## WORK ITEM
In the listing below, print exactly the lines from the first through the one that contains "The image size is (918, 727).".

## MATERIAL PROVIDED
• • • • •

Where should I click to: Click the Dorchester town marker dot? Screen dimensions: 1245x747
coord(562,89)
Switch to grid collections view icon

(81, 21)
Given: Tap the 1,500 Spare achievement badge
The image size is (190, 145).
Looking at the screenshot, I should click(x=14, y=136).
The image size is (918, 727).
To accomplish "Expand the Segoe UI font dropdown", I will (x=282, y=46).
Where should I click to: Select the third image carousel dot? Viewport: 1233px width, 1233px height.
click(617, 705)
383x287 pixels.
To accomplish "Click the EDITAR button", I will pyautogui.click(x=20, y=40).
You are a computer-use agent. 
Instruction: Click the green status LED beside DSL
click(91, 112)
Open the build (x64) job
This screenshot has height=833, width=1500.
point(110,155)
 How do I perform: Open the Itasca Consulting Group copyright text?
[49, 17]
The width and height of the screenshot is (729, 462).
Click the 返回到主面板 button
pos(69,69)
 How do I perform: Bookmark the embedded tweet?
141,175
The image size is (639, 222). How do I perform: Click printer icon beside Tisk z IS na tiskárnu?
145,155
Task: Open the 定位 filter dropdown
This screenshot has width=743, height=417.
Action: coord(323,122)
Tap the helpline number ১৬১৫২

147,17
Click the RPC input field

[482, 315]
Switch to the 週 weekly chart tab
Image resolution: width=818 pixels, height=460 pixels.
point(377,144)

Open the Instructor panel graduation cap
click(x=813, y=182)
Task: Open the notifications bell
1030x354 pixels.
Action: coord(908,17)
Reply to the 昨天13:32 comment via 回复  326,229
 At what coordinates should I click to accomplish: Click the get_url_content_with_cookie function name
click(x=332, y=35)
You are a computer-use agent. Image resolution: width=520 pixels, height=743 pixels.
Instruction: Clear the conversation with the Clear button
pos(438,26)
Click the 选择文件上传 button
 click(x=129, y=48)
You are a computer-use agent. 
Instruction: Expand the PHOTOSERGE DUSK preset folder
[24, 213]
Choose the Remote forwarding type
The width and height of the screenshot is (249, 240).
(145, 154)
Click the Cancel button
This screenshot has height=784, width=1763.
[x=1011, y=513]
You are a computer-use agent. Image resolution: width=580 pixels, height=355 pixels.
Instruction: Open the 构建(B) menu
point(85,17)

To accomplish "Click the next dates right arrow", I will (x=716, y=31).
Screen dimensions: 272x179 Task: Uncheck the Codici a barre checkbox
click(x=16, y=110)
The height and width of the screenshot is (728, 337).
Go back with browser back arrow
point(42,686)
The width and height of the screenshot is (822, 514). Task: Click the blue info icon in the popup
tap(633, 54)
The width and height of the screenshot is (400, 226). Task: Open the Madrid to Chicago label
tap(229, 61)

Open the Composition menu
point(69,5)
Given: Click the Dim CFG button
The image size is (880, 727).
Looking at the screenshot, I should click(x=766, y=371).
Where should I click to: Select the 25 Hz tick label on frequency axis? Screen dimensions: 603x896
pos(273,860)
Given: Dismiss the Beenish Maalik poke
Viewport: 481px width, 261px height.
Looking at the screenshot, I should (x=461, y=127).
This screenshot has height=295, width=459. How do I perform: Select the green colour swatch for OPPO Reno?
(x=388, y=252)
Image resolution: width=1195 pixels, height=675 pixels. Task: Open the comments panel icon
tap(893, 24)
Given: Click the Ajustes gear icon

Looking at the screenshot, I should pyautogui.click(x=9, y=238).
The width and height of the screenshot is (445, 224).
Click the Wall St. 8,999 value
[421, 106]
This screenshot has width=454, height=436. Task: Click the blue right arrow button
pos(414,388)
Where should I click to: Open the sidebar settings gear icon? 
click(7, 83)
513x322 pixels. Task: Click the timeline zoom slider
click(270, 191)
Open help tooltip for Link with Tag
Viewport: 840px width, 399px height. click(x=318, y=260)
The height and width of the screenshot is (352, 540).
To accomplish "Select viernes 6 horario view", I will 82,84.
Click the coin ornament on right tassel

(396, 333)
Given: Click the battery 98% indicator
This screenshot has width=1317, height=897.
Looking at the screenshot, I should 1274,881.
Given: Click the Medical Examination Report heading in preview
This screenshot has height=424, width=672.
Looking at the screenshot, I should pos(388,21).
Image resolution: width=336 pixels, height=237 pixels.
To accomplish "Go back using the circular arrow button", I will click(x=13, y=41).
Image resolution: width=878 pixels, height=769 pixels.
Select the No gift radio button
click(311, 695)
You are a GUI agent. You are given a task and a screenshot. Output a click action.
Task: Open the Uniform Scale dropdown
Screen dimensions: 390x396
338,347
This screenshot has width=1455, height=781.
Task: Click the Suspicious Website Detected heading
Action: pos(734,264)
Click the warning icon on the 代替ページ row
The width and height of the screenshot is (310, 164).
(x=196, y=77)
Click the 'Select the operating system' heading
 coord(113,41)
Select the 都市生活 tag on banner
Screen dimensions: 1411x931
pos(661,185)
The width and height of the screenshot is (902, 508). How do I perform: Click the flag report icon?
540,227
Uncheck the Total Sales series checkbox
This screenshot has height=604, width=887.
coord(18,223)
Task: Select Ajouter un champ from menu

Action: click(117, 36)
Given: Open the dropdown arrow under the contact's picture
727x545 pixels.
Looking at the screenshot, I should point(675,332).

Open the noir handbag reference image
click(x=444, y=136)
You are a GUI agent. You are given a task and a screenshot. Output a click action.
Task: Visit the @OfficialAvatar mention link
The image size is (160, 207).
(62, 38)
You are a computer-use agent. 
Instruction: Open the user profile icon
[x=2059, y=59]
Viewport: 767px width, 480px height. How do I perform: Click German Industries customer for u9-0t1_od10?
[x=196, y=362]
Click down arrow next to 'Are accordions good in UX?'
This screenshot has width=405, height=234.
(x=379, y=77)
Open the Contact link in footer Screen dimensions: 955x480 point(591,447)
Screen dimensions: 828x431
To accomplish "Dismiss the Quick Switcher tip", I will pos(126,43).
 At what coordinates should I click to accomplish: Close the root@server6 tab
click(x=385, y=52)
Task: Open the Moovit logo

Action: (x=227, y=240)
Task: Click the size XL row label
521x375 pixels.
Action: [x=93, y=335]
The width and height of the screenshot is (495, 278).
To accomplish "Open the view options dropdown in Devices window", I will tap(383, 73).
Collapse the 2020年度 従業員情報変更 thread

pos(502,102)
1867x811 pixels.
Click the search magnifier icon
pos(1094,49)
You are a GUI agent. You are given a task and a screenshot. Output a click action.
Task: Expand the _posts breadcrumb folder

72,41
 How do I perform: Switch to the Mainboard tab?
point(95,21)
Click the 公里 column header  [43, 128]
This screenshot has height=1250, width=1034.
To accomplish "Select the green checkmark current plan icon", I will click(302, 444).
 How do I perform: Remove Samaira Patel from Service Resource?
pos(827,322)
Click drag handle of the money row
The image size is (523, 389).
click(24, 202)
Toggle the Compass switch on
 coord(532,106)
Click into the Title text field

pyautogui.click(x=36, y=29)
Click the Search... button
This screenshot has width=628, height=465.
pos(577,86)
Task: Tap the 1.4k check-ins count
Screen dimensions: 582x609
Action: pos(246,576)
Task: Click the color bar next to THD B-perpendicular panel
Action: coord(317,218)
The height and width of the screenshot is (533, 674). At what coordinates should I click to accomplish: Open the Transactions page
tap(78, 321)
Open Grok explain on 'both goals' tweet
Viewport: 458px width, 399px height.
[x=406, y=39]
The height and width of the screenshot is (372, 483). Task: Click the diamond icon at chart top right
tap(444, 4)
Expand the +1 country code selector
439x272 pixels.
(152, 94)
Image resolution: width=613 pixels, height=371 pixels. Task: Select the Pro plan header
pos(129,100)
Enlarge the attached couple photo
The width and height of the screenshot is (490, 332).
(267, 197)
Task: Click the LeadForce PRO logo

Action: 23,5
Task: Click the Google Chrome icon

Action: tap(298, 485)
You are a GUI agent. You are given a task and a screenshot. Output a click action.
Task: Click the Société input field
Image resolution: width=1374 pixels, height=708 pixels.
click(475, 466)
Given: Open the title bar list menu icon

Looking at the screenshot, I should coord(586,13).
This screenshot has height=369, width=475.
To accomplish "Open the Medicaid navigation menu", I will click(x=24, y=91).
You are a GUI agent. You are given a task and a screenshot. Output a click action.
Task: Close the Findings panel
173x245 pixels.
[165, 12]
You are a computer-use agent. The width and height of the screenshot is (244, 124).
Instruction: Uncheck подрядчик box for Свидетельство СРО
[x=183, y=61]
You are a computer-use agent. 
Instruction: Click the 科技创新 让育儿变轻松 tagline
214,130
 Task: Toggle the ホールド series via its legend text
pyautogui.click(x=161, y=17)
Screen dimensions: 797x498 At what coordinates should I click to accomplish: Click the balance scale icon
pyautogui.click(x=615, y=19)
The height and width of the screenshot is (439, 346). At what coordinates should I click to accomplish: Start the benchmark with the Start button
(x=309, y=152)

• • • • •

## YOUR RESPONSE
Where should I click to: Click the Dorchester town marker dot? Screen dimensions: 1245x747
coord(562,89)
Switch to grid collections view icon

(81, 21)
Given: Tap the 1,500 Spare achievement badge
The image size is (190, 145).
Looking at the screenshot, I should click(x=14, y=136).
The image size is (918, 727).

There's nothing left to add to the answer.